Ex Ante Evaluation of AI-Induced Idea Diversity Collapse
Generative AI is often judged by how well it helps an individual user create a better story, slogan, or idea. However, this focus ignores a hidden problem: when many people use the same AI model, their outputs can become increasingly similar, leading to a "diversity collapse." This paper introduces a new framework to measure this risk before a model is ever released to the public. By comparing AI-generated content against a baseline of human-only work, the researchers provide a way to predict whether a model will cause a population of users to produce redundant, less unique ideas.

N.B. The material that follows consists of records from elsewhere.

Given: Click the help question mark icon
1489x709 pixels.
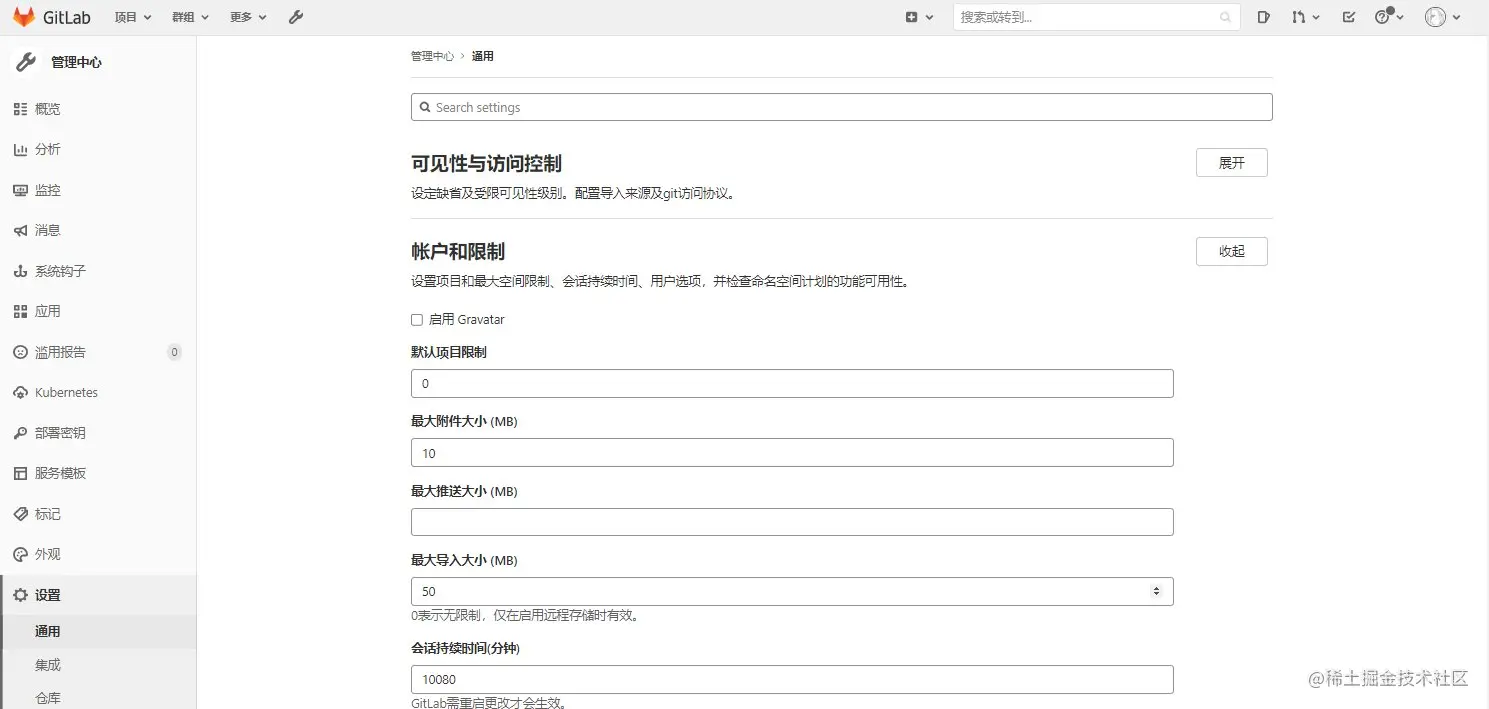Looking at the screenshot, I should [1384, 17].
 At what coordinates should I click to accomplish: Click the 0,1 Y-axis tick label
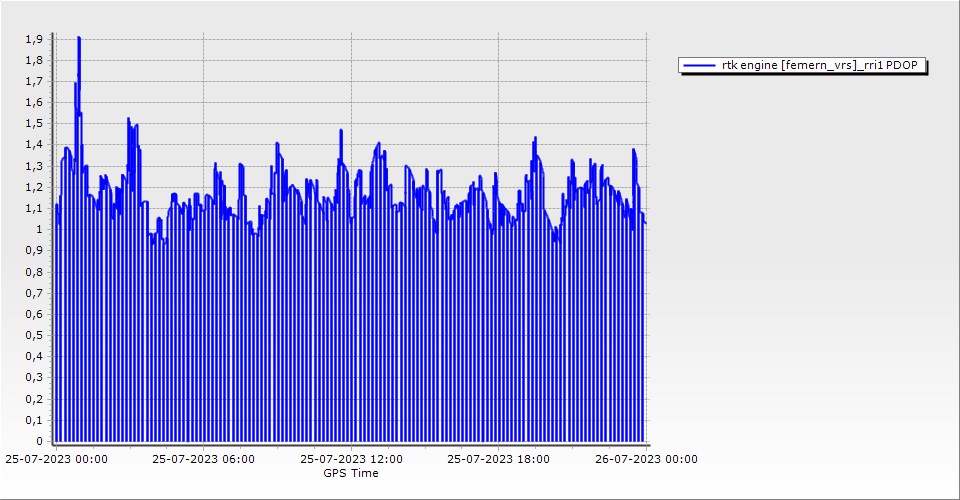pyautogui.click(x=34, y=420)
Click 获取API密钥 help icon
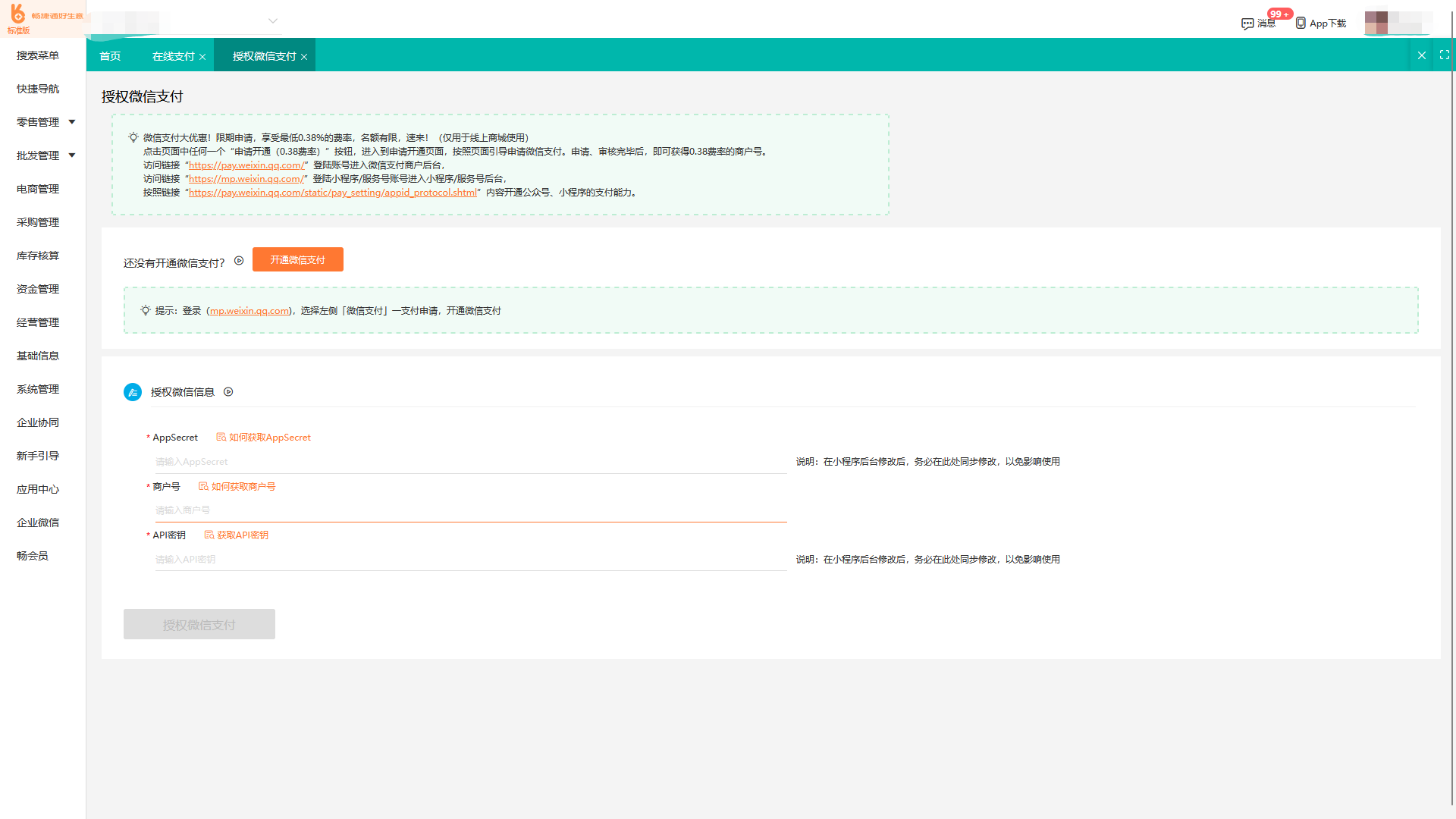1456x819 pixels. tap(207, 535)
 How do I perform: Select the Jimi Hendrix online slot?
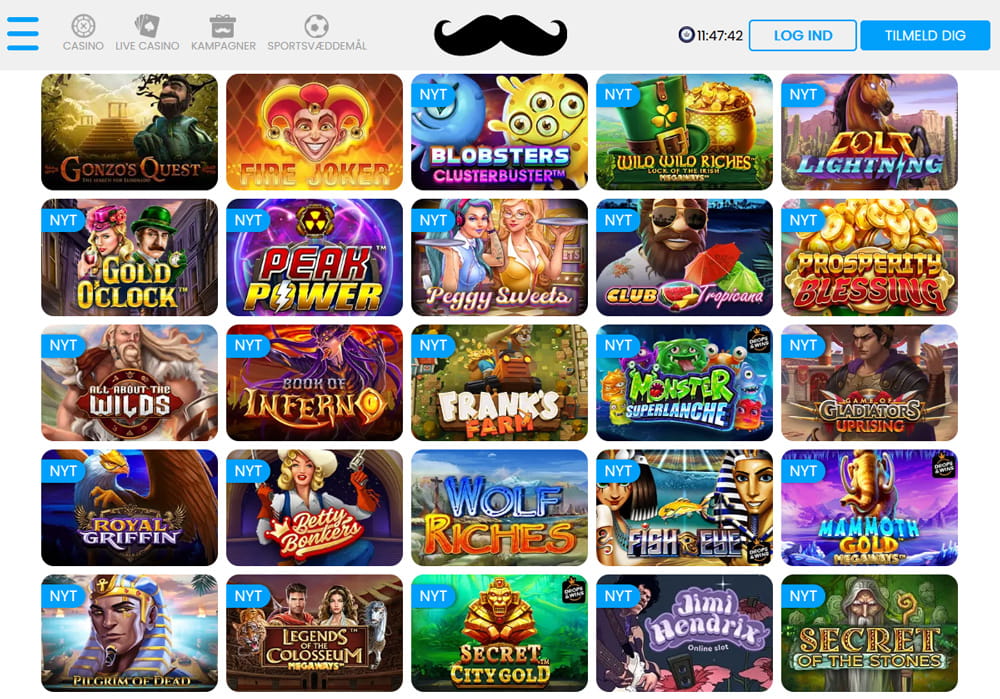pos(684,633)
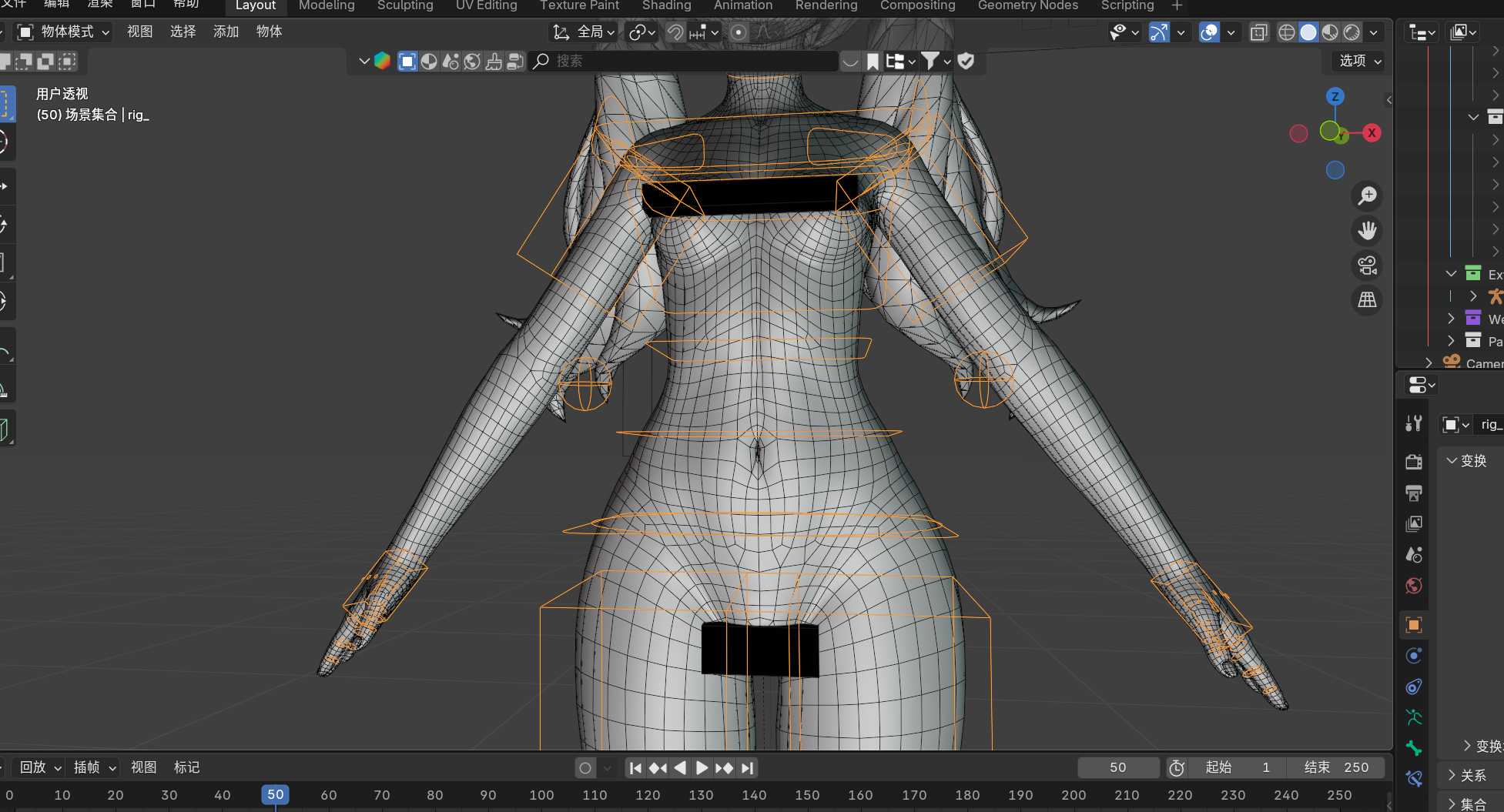Click the red X axis on the navigation gizmo
The image size is (1504, 812).
1372,133
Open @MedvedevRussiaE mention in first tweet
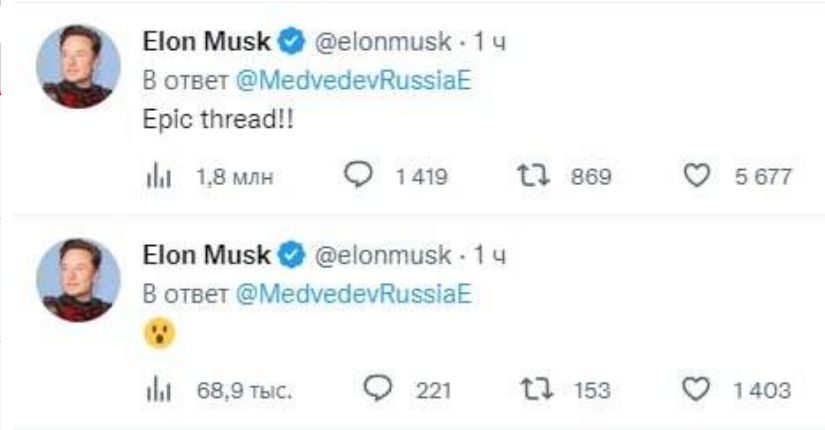The height and width of the screenshot is (430, 825). coord(357,82)
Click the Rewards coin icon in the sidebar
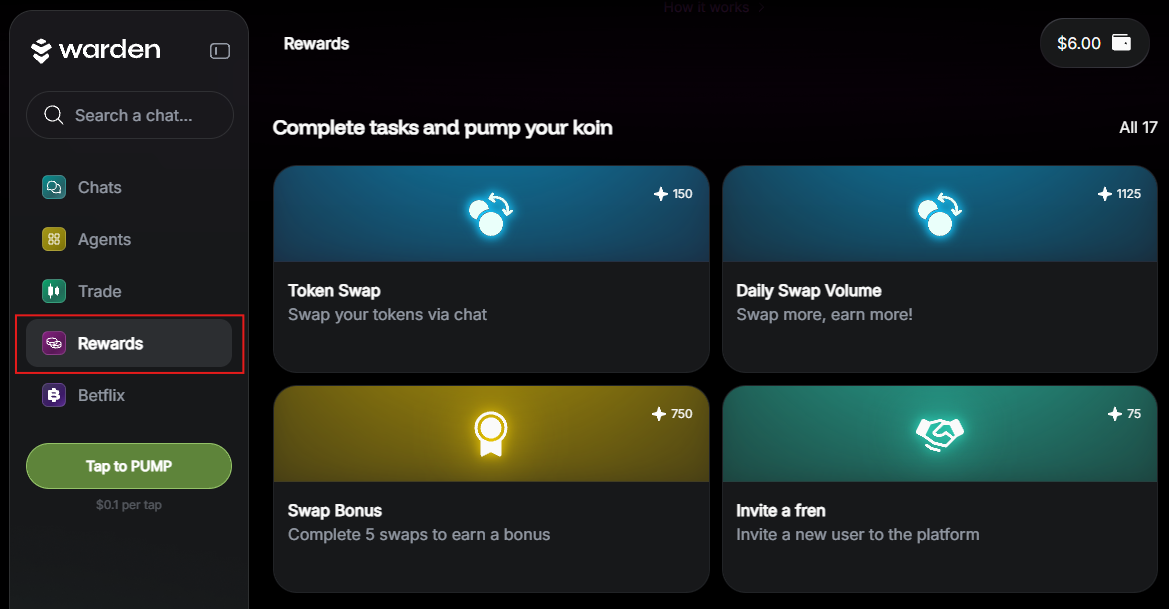 [x=54, y=343]
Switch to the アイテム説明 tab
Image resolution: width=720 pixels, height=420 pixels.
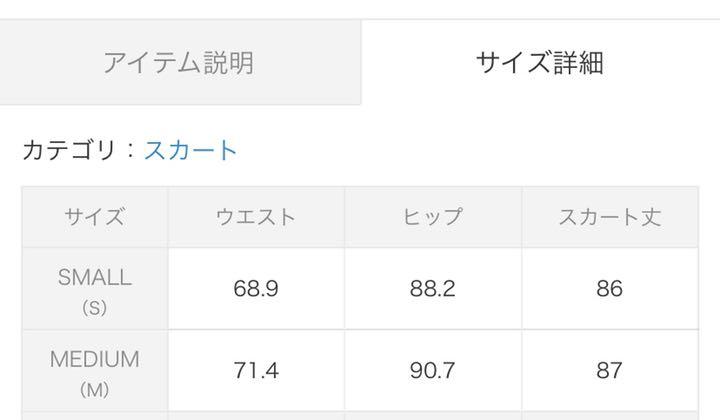(x=180, y=62)
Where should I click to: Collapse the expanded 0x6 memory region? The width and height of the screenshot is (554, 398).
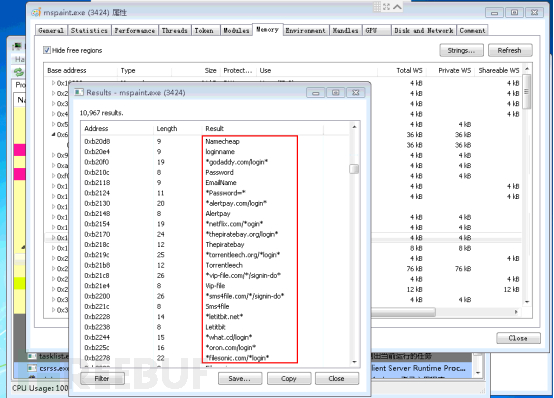coord(53,134)
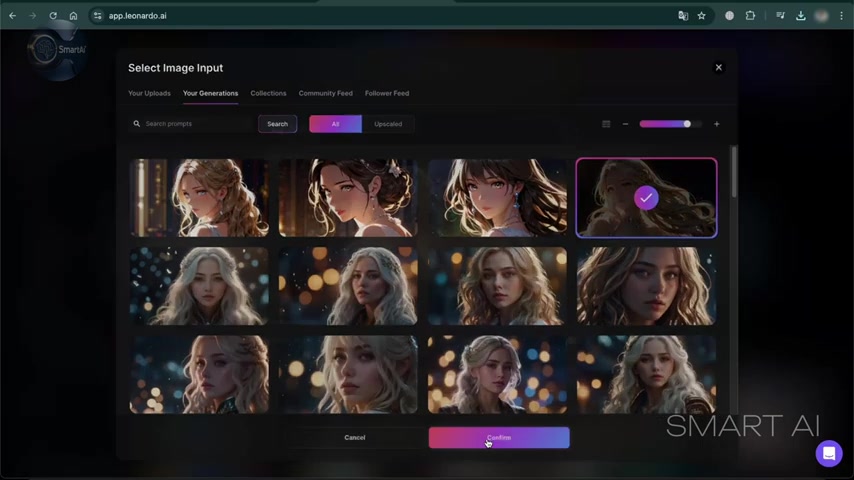The height and width of the screenshot is (480, 854).
Task: Bookmark this page with the star icon
Action: coord(702,16)

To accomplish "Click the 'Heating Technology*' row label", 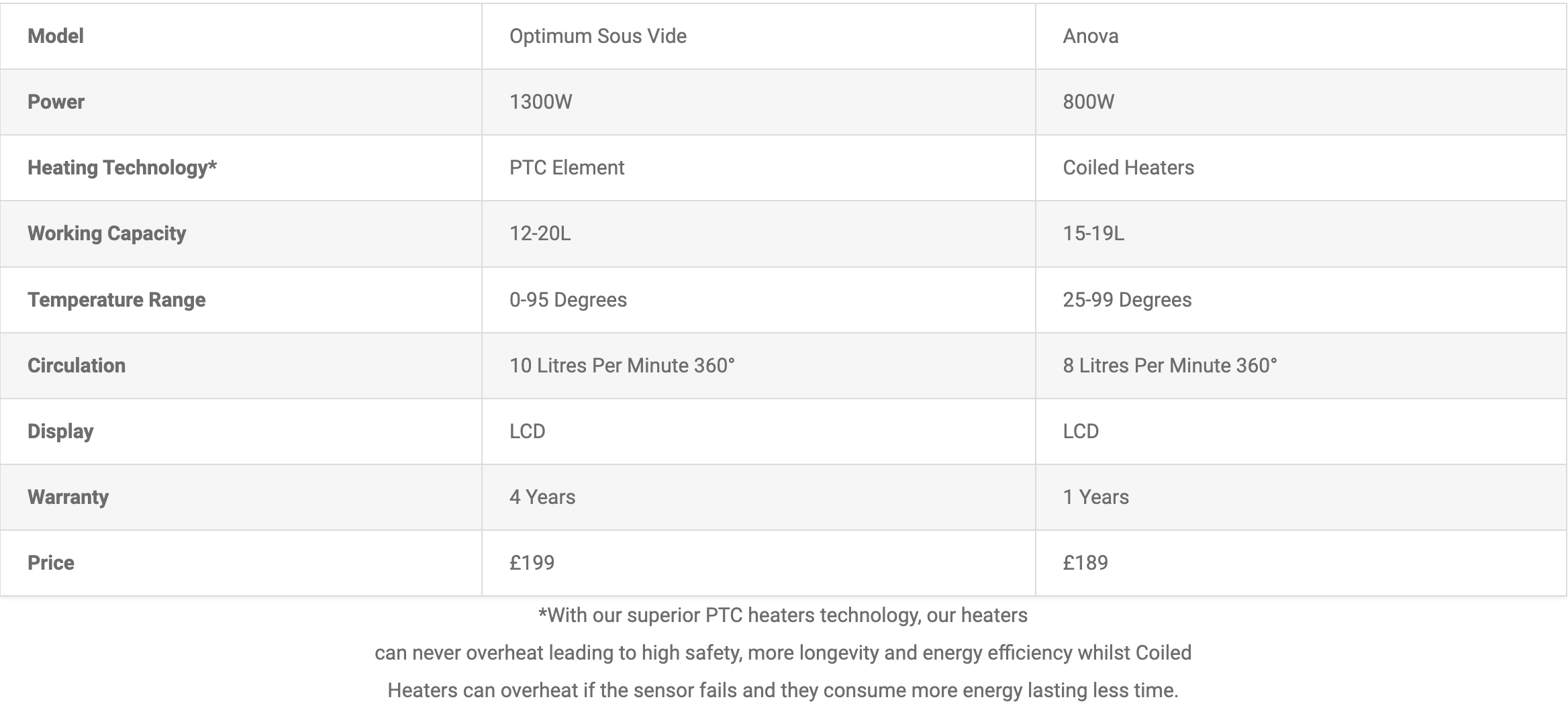I will 121,168.
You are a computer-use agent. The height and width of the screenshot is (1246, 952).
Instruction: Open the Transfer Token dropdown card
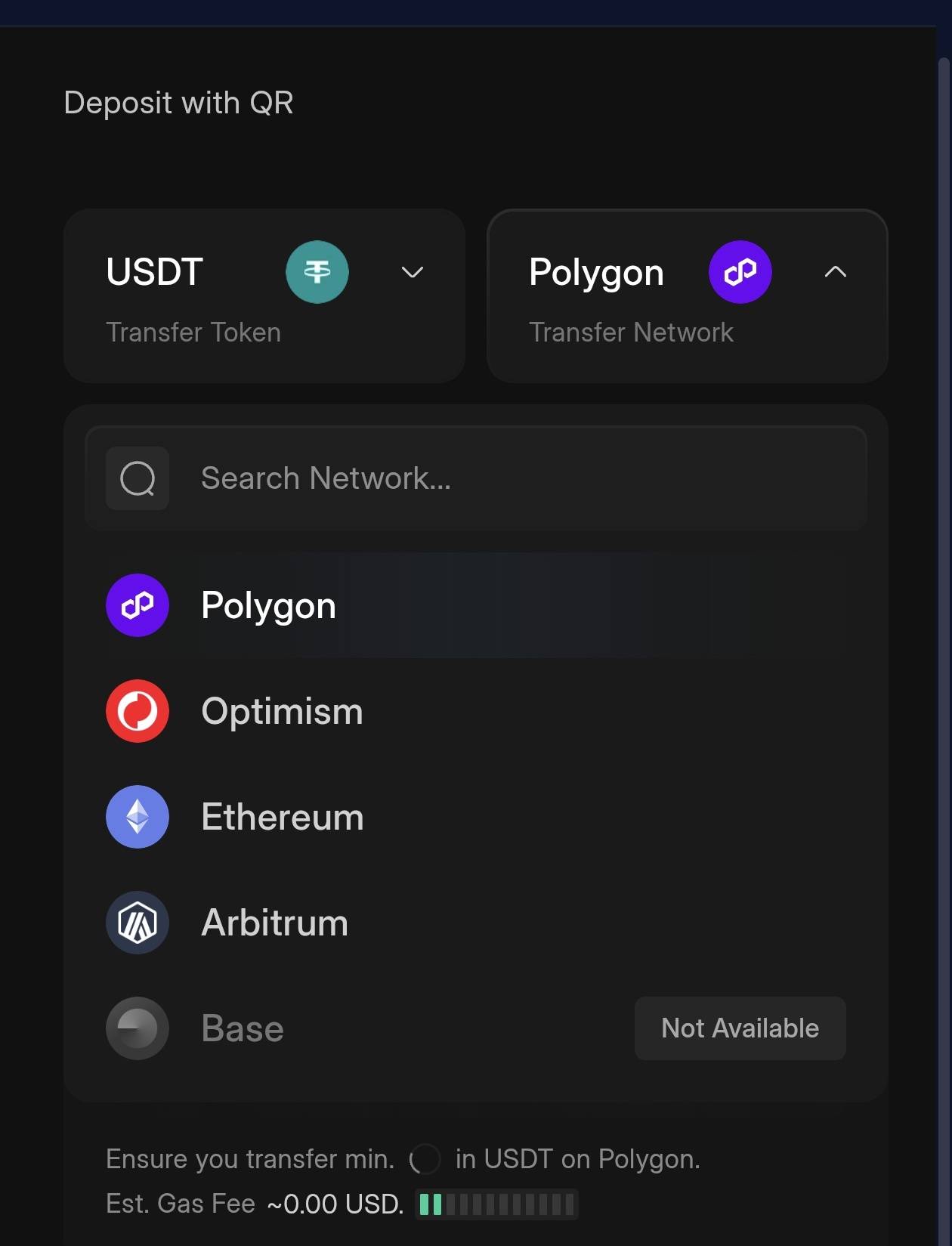coord(264,296)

Measuring Crowding Without Humans
Current methods for studying diversity collapse are "post hoc," meaning they require expensive and time-consuming studies where humans interact with AI to see what they produce. This paper proposes an "ex ante" (before the fact) protocol that eliminates the need for human-AI interaction data. Instead, it uses model-only generations and compares them to a matched baseline of unaided human work. By treating ideas as "congestible resources"—much like a crowded road—the researchers can calculate an "excess-crowding coefficient" that quantifies how much more similar AI outputs are compared to the natural overlap found in human creativity.
The Parity Condition
The framework establishes a benchmark called the "human-relative diversity ratio." If this ratio is 1 or higher, the model is considered to be at "parity," meaning it does not introduce any more crowding than what humans would naturally produce on their own. If the ratio falls below 1, the model is creating excess crowding. The authors demonstrate that this metric is not just a theoretical number; it directly relates to an "adoption game." As more people use a model that falls below the parity threshold, the value of the ideas produced by that model drops because they become less unique, creating a "redundancy cost" for the user.
Results and Practicality
The researchers tested three frontier Large Language Models (LLMs) across three creative tasks: writing short stories, generating marketing slogans, and finding alternative uses for common objects. They found that all three models fell below the parity threshold, indicating that they consistently produce more crowded, less diverse outputs than humans do when working without AI. Importantly, the study shows that this crowding is not an unchangeable trait of the AI. By adjusting generation protocols—such as changing the model's "temperature" or using persona-mixture prompting—developers can actively reduce crowding.
Why This Matters
This research shifts the conversation around AI creativity from a retrospective diagnosis to an actionable design goal. By providing a standardized way to audit models for diversity collapse during the development phase, the framework allows developers to identify and mitigate crowding risks before deployment. For users, it highlights a crucial trade-off: the benefit of using an AI assistant must be weighed against the potential loss of distinctiveness that occurs when many others are drawing from the same generative source.